I also don't believe that for most leather items we use in our hobby, that AS stitching will last longer than linen thread stitching, unless it is something that exerts a LOT of abrasion on the stitches and if so, I don't even know how that would happen.

I do know from items I've already listed in this thread and other things, the linen thread stitching on the original pouches still looks solid even when the leather is in pretty sad shape.

Gus
 
Strickly a linen thread Sticher here never had a problem, and my gear sees a fair amount of usage, and besides the fake sinew well its fake now is it not. I can see a frontiersman sayin think I take a wander over to the fake sinew tree and get me some of that to stich up my period correct shooting bag.
 
Even though I separated the strands of artificial sinew (AS for future use) to make a smaller diameter thread, I found AS has a nasty habit of abrading/sawing through leather and particularly thinner leather.

I also don't believe that for most leather items we use in our hobby, that AS stitching will last longer than linen thread stitching, unless it is something that exerts a LOT of abrasion on the stitches and if so, I don't even know how that would happen.

I do know from items I've already listed in this thread and other things, the linen thread stitching on the original pouches still looks solid even when the leather is in pretty sad shape.
That's interesting, as I've not had that problem, even with mocs. On the other hand I also wax my artificial sinew when sewing with it. Further, I don't know how many different brands of the stuff there are, nor do I know if I'm using the same stuff that you used.
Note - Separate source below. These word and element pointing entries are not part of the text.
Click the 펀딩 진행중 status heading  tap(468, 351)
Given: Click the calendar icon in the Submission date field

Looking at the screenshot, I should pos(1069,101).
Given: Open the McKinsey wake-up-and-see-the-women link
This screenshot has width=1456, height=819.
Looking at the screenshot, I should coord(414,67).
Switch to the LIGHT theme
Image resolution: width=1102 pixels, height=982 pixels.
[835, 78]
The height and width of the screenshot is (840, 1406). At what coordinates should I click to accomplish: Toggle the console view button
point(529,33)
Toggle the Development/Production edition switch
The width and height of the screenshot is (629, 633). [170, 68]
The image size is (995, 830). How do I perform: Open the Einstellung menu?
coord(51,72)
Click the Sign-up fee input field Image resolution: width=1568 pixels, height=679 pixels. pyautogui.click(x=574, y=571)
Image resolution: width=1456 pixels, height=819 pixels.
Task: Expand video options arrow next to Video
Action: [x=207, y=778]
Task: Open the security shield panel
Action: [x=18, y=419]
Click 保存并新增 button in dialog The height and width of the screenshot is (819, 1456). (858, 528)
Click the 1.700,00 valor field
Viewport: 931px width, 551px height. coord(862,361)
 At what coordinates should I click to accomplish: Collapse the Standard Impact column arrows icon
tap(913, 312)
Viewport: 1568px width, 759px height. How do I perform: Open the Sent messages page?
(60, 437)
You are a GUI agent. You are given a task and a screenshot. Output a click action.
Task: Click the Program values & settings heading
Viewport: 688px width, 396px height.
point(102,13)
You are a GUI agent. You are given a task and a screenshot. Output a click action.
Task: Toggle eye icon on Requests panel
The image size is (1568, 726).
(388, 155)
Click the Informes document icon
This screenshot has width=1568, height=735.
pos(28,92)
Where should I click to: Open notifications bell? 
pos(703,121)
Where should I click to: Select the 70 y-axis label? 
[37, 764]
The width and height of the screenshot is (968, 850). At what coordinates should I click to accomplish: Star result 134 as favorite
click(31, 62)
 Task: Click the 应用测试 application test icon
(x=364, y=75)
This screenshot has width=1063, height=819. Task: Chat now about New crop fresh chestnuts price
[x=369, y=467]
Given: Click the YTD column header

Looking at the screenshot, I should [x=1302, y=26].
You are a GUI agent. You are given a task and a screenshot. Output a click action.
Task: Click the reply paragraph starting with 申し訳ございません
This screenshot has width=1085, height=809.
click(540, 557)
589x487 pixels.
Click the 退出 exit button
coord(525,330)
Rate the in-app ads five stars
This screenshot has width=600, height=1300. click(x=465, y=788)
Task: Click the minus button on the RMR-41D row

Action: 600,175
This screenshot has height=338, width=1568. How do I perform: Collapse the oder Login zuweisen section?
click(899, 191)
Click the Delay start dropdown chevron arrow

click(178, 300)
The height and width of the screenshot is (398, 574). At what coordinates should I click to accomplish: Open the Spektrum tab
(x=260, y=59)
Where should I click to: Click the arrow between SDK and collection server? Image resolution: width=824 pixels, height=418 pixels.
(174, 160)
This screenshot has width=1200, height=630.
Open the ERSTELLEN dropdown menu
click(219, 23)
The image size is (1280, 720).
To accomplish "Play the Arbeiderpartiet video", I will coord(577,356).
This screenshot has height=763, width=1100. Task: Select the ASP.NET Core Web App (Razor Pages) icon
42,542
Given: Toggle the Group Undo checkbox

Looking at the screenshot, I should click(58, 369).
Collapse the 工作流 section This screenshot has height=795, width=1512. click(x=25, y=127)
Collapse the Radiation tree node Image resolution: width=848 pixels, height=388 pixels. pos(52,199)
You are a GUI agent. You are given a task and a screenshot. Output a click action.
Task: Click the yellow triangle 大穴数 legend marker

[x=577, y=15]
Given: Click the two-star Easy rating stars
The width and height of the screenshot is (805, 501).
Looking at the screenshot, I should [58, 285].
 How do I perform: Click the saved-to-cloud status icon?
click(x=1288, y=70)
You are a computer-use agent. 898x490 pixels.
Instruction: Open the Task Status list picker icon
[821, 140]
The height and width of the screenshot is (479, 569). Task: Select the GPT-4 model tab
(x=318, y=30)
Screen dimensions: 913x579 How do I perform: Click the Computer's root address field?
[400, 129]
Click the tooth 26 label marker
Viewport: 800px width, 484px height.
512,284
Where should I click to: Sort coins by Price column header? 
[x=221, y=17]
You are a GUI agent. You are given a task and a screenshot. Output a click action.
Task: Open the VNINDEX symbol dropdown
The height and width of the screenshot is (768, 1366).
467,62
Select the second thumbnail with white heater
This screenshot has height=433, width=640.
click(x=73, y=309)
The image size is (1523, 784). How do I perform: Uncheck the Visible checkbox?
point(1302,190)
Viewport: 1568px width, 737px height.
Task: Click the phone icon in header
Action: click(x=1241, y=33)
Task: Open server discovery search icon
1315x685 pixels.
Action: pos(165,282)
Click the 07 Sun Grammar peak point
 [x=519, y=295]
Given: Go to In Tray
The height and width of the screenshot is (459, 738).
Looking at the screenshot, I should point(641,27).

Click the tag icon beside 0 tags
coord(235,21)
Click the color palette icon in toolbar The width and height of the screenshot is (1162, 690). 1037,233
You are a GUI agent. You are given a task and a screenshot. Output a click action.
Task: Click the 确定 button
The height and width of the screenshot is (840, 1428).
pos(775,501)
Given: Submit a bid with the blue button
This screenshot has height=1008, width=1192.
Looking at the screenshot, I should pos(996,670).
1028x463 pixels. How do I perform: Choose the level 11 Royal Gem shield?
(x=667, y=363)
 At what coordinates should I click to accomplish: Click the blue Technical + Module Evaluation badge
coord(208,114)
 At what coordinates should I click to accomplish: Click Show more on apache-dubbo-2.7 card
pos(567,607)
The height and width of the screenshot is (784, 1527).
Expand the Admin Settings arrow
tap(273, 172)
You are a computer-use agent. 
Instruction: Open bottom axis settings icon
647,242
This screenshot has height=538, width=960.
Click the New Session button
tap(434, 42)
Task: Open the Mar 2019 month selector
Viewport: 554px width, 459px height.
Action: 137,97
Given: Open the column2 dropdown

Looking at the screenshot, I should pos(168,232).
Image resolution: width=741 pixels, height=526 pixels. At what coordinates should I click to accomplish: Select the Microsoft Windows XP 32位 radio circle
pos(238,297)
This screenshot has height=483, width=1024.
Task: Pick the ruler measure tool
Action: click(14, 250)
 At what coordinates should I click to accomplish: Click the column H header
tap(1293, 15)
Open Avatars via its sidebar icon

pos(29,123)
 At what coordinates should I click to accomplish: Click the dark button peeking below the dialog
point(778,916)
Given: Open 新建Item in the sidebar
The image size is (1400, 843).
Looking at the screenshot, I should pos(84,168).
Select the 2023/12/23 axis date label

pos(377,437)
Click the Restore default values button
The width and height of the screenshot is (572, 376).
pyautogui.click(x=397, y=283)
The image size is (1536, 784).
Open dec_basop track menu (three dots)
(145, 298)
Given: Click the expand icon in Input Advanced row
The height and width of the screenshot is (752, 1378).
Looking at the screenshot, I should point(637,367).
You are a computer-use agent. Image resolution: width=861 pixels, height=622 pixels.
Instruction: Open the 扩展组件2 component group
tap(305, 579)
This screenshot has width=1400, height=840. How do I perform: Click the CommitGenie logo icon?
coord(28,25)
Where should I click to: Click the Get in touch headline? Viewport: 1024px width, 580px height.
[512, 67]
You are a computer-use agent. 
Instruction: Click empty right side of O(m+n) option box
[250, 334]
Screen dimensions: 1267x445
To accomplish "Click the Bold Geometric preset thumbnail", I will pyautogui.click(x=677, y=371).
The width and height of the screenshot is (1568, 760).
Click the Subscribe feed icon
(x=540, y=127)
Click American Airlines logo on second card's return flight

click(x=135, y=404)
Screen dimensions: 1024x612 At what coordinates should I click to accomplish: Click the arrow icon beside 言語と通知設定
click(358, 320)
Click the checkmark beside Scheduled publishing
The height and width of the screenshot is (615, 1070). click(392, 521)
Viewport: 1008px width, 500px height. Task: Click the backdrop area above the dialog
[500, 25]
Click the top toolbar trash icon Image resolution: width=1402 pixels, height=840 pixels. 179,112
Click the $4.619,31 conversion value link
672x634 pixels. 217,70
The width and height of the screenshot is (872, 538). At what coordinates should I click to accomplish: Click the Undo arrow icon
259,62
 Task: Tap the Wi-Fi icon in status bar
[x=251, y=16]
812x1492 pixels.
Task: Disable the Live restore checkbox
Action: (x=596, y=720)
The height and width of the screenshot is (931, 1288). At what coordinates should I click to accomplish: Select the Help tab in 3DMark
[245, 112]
As for the linen, well we'd be hoping that what we use is the same as what they were using. I've had linen that was fine for sewing as long as you got it wet first, and other stuff that was just a tad shy of still being flax fibers, and looked good on the spool, but sucked to be used for sewing. OH and I've had some linen sport fishing line that was amazing for leather seams under a lot of stress, but alas it was from an estate sale, and I don't know how to get it today.

LD
 
Dave, you ever waxed the linen thread, helps it pull better, even when sewing clothing items. Also, and I am sure you know this linen thread comes in different weights. As for mocs if you can find it the fishing line that is used on the older level wind fishing reels works very good you also wax this, I use bees wax. Do a search online for the fishing reel cordage.
 
That's interesting, as I've not had that problem, even with mocs. On the other hand I also wax my artificial sinew when sewing with it. Further, I don't know how many different brands of the stuff there are, nor do I know if I'm using the same stuff that you used.

As for the linen, well we'd be hoping that what we use is the same as what they were using. I've had linen that was fine for sewing as long as you got it wet first, and other stuff that was just a tad shy of still being flax fibers, and looked good on the spool, but sucked to be used for sewing. OH and I've had some linen sport fishing line that was amazing for leather seams under a lot of stress, but alas it was from an estate sale, and I don't know how to get it today.

LD
LD,

I began using Barbour's linen thread years ago, but I think their factory has closed. Also tried Campbell's linen thread and that seems very similar to the Barbour's thread.

Over the years Tandy's linen thread has been iffy, but I've gotten some OK stuff from then, other times not.

I bought a small quantity of linen thread from Ben Franklin and Michael's craft stores and did not like either at all.